Published: 2 January 2014



Stress, depression, and anxiety affect 15% to 25% of pregnant women. However, substantial barriers to psychosocial assessment exist, resulting in less than 20% of prenatal care providers assessing and treating mental health problems. Moreover, pregnant women are often reluctant to disclose their mental health concerns to a healthcare provider. Identifying screening and assessment tools and procedures that are acceptable to both women and service providers, cost-effective, and clinically useful is needed.
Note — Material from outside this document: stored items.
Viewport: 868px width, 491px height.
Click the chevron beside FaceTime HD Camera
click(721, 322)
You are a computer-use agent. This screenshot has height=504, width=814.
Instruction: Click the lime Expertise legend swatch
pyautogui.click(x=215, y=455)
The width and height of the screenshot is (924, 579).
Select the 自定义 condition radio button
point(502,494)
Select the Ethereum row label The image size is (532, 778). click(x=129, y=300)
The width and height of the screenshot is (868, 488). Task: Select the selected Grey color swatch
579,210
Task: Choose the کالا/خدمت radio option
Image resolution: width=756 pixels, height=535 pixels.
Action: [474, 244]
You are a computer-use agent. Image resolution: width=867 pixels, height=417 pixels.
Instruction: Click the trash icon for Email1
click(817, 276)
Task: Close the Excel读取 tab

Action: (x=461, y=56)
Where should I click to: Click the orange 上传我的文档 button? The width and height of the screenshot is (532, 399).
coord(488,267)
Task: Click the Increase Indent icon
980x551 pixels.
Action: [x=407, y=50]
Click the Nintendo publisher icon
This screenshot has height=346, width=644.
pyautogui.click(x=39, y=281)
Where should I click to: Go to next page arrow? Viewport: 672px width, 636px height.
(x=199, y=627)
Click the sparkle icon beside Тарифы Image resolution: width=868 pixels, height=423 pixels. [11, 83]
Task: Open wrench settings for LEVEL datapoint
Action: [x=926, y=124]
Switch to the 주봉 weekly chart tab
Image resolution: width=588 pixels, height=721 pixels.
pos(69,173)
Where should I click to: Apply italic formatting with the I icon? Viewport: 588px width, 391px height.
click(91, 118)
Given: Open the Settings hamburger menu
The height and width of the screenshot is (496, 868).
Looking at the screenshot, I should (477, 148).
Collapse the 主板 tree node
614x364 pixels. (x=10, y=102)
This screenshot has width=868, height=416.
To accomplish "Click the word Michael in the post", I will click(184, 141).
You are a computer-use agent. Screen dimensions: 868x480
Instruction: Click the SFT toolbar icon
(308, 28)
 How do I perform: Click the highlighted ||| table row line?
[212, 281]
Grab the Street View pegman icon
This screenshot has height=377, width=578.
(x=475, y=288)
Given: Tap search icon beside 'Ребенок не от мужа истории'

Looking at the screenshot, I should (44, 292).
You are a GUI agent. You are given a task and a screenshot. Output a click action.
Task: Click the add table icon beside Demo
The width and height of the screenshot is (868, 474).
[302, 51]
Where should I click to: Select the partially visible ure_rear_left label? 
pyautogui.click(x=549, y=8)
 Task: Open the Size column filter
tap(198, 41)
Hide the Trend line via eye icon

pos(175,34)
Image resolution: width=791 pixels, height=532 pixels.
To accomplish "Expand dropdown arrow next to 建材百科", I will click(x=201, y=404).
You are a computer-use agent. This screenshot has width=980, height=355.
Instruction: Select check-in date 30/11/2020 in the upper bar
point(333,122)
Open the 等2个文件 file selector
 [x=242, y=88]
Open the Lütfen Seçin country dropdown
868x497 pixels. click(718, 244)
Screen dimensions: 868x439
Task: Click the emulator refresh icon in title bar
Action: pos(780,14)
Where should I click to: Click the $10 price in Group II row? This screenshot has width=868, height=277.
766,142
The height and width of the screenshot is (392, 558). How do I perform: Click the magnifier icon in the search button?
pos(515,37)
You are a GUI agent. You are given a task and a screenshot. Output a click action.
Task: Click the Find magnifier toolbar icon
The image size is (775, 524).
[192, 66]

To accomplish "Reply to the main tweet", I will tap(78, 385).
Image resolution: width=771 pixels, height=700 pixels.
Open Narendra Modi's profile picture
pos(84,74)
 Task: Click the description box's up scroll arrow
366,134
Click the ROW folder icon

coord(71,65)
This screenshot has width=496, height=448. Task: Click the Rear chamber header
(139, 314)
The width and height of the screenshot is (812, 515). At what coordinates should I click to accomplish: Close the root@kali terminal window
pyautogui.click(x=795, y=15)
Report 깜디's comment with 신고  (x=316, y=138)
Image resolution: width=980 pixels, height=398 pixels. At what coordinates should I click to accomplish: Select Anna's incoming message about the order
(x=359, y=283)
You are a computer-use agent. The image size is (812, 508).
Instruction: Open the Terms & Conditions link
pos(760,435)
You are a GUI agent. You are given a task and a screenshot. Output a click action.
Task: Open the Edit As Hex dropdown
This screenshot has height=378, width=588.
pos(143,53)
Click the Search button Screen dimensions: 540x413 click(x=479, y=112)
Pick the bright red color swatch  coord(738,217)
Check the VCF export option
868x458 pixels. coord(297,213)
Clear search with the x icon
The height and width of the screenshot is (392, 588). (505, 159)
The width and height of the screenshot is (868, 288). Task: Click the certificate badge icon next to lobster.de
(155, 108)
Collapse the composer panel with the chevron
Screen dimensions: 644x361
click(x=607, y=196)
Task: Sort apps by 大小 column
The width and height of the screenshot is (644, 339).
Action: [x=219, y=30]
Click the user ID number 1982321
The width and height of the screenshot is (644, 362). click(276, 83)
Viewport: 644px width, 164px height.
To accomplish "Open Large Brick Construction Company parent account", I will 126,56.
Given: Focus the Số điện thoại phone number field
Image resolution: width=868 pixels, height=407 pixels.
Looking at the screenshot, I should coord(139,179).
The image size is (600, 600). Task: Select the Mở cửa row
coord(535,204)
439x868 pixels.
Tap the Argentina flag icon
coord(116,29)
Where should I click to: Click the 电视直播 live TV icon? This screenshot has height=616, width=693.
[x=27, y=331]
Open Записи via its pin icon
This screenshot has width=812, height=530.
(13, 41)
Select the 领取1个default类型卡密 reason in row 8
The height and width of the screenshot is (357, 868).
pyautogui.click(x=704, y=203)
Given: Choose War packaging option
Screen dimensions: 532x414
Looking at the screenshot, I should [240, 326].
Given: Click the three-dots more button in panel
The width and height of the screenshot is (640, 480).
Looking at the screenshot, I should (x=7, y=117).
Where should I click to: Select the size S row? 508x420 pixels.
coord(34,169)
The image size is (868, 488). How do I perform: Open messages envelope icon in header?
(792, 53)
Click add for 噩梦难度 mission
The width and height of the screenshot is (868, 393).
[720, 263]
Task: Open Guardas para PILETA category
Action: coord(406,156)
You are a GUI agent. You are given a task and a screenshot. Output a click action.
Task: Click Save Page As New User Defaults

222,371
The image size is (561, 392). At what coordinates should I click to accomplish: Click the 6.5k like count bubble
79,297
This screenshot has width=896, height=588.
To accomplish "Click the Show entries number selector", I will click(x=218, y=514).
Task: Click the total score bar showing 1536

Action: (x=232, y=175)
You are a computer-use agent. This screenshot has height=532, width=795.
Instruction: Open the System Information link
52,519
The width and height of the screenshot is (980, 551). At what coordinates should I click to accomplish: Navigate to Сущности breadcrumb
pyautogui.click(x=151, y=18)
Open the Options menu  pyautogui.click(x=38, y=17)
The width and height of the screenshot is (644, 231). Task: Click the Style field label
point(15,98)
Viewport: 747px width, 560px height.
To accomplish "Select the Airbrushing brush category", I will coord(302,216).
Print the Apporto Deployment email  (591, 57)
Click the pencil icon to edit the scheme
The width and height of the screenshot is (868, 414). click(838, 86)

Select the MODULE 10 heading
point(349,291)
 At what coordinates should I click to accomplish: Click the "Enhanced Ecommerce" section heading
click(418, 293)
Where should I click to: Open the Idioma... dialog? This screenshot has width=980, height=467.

The primary objective of this randomized, parallel-group, superiority trial is to evaluate the feasibility and acceptability of a computer tablet-based prenatal psychosocial assessment (e-screening) compared to paper-based screening. Secondary objectives are to compare the two modes of screening on: (1) the level of detection of prenatal depression and anxiety symptoms and psychosocial risk; (2) the level of disclosure of symptoms; (3) the factors associated with feasibility, acceptability, and disclosure; (4) the psychometric properties of the e-version of the assessment tools; and (5) cost-effectiveness. A sample of 542 women will be recruited from large, primary care maternity clinics and a high-risk antenatal unit in an urban Canadian city. Pregnant women are eligible to participate if they: (1) receive care at one of the recruitment sites; (2) are able to speak/read English; (3) are willing to be randomized to e-screening; and (4) are willing to participate in a follow-up diagnostic interview within 1 week of recruitment. Allocation is by computer-generated randomization. Women in the intervention group will complete an online psychosocial assessment on a computer tablet, while those in the control group will complete the same assessment in paper-based form. All women will complete baseline questionnaires at the time of recruitment and will participate in a diagnostic interview within 1 week of recruitment. Research assistants conducting diagnostic interviews and physicians will be blinded. A qualitative descriptive study involving healthcare providers from the recruitment sites and women will provide data on feasibility and acceptability of the intervention. We hypothesize that mental health e-screening in primary care maternity settings and high-risk antenatal units will be as or more feasible, acceptable, and capable of detecting depression, anxiety, and psychosocial risk compared to paper-based screening.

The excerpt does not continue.